Stored records:
======
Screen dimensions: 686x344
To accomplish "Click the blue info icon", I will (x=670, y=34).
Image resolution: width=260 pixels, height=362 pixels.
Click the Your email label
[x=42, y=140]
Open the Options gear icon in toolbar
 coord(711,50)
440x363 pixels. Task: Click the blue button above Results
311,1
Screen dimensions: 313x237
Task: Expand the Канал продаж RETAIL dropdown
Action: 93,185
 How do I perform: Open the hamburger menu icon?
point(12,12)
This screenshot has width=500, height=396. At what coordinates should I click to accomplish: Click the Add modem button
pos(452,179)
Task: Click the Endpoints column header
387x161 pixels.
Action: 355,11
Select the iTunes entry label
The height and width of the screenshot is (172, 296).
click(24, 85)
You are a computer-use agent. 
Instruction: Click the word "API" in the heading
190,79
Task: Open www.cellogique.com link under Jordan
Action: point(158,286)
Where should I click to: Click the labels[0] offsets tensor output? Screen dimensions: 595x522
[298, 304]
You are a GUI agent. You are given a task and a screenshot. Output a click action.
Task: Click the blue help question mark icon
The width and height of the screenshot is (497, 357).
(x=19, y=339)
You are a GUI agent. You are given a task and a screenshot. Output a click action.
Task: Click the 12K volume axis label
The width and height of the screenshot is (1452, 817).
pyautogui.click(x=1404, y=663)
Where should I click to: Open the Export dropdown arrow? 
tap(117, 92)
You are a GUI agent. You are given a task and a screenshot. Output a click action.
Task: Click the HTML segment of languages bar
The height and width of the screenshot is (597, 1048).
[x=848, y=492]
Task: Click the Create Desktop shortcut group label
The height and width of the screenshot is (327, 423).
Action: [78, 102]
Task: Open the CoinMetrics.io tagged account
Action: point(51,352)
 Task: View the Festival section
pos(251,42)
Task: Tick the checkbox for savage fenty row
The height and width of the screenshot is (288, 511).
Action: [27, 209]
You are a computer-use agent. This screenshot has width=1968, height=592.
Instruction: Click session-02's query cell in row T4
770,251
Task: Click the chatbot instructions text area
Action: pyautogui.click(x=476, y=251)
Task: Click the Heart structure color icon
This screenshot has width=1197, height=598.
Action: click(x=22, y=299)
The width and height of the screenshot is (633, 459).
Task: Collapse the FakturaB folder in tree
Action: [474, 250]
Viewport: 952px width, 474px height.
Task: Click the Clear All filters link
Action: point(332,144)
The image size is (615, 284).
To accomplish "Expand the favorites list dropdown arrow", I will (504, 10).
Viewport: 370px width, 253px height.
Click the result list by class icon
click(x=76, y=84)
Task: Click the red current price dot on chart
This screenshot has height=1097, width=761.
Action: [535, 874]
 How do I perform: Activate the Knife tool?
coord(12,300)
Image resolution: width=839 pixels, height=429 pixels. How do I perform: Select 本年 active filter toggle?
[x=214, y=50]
======
Your task — Report how many lines of the entries above contain the word "computer", giving the number by itself.

Answer below — 2